Evaluating Uncertainty Quantification in End-to-End Autonomous Driving Control
This addresses safety concerns in self-driving cars, but it is incremental as it builds on existing uncertainty methods without major innovations.
The paper tackled the problem of improving safety in autonomous driving by evaluating uncertainty quantification in end-to-end controllers, finding that mutual information can predict crashes up to five seconds in advance.

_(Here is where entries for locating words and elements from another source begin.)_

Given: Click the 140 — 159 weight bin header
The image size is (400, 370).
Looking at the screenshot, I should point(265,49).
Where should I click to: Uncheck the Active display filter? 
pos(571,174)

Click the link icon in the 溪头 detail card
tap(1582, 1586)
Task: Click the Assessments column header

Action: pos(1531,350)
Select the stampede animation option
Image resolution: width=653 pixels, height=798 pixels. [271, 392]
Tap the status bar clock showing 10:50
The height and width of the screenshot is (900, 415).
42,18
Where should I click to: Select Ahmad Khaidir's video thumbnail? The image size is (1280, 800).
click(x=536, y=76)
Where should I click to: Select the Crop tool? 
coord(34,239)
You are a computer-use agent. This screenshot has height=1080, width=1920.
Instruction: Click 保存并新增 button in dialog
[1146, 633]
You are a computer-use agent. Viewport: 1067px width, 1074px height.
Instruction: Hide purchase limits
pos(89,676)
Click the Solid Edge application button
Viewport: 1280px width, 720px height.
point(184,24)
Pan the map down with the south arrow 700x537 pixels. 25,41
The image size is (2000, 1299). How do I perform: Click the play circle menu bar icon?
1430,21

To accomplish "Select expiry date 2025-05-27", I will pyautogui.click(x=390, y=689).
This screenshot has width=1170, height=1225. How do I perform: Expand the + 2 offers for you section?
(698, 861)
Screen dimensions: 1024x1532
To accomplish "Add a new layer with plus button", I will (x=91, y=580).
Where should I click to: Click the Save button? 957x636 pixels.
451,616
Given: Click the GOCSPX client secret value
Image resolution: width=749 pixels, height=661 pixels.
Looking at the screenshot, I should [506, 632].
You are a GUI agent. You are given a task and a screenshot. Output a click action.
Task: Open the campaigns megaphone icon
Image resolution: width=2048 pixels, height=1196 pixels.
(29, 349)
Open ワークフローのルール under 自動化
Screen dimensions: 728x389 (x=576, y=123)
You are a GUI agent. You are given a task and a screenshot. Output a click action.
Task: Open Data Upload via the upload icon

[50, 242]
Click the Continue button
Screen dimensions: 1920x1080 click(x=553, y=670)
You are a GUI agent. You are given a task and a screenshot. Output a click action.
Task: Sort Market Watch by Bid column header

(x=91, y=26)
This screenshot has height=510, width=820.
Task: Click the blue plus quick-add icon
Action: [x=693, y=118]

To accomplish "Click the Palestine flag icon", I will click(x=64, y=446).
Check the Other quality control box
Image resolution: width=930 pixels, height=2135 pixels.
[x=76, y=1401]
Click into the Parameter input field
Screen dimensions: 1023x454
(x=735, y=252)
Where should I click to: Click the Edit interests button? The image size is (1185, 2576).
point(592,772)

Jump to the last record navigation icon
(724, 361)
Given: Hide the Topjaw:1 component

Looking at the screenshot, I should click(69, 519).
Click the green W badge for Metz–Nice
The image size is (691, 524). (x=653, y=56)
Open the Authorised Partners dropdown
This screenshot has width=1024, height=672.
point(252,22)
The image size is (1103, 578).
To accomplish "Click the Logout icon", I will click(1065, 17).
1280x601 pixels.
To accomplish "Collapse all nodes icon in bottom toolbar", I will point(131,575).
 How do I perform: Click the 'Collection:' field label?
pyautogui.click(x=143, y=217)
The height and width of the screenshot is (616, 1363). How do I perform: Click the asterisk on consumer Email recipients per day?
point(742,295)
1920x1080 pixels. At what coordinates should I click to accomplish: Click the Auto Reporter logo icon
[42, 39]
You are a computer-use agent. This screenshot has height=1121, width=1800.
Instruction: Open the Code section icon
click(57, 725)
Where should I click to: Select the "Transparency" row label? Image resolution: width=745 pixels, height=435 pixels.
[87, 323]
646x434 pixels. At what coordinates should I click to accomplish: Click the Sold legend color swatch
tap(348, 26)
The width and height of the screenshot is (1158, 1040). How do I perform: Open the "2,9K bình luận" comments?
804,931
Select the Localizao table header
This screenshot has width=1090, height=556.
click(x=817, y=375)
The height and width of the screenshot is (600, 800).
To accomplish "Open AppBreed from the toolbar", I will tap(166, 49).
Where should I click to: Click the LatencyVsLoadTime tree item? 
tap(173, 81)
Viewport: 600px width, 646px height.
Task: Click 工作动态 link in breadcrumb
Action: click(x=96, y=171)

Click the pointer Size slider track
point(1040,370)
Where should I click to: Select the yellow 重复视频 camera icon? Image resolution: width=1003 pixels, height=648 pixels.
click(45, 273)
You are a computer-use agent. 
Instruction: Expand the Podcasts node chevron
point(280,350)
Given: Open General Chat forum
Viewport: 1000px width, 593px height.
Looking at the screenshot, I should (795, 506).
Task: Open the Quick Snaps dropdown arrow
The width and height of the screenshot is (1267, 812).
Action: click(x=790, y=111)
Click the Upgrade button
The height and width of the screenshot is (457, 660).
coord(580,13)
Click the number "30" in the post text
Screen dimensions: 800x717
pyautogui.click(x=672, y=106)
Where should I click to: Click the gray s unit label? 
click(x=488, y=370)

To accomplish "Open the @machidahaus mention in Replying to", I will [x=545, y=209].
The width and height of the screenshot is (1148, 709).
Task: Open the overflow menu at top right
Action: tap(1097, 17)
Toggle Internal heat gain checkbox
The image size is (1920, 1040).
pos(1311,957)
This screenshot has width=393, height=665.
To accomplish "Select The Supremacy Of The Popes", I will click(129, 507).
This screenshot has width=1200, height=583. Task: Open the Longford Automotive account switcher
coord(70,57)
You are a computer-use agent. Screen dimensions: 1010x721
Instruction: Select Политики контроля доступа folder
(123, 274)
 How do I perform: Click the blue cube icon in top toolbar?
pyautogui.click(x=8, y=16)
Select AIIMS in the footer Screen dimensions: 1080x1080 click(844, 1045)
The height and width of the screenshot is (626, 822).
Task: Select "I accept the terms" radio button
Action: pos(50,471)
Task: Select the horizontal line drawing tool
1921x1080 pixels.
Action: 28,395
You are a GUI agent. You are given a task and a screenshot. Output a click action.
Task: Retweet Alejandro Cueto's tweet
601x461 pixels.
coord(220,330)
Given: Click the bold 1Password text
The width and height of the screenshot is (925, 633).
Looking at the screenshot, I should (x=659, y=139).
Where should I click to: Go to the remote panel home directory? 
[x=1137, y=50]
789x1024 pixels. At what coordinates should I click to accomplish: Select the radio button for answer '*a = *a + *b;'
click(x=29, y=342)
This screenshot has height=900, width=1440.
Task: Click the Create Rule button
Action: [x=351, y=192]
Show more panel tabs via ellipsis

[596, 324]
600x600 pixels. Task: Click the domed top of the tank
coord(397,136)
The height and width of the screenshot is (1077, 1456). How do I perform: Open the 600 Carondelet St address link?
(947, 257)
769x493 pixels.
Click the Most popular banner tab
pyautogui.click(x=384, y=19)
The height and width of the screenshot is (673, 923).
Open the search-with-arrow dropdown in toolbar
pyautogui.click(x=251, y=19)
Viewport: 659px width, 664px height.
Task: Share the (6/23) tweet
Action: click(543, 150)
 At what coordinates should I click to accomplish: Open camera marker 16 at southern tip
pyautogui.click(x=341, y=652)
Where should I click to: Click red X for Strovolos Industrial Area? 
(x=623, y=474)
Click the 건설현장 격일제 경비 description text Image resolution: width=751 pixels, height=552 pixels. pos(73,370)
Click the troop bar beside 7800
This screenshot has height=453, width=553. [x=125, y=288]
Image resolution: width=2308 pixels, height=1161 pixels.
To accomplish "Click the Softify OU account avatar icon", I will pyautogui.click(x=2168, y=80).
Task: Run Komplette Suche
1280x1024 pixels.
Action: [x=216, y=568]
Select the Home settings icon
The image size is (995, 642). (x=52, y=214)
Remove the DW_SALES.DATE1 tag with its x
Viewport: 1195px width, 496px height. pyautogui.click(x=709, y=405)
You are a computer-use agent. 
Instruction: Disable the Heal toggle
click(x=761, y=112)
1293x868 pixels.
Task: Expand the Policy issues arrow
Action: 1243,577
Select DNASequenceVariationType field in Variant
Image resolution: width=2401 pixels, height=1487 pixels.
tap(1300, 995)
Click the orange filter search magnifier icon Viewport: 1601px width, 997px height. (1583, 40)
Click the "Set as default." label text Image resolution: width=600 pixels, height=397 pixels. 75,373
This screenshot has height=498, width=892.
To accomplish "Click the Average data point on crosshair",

A rise in popularity of Deep Neural Networks (DNNs), attributed to more powerful GPUs and widely available datasets, has seen them being increasingly used within safety-critical domains. One such domain, self-driving, has benefited from significant performance improvements, with millions of miles having been driven with no human intervention. Despite this, crashes and erroneous behaviours still occur, in part due to the complexity of verifying the correctness of DNNs and a lack of safety guarantees. In this paper, we demonstrate how quantitative measures of uncertainty can be extracted in real-time, and their quality evaluated in end-to-end controllers for self-driving cars. To this end we utilise a recent method for gathering approximate uncertainty information from DNNs without changing the network's architecture. We propose evaluation techniques for the uncertainty on two separate architectures which use the uncertainty to predict crashes up to five seconds in advance. We find that mutual information, a measure of uncertainty in classification networks, is a promising indicator of forthcoming crashes.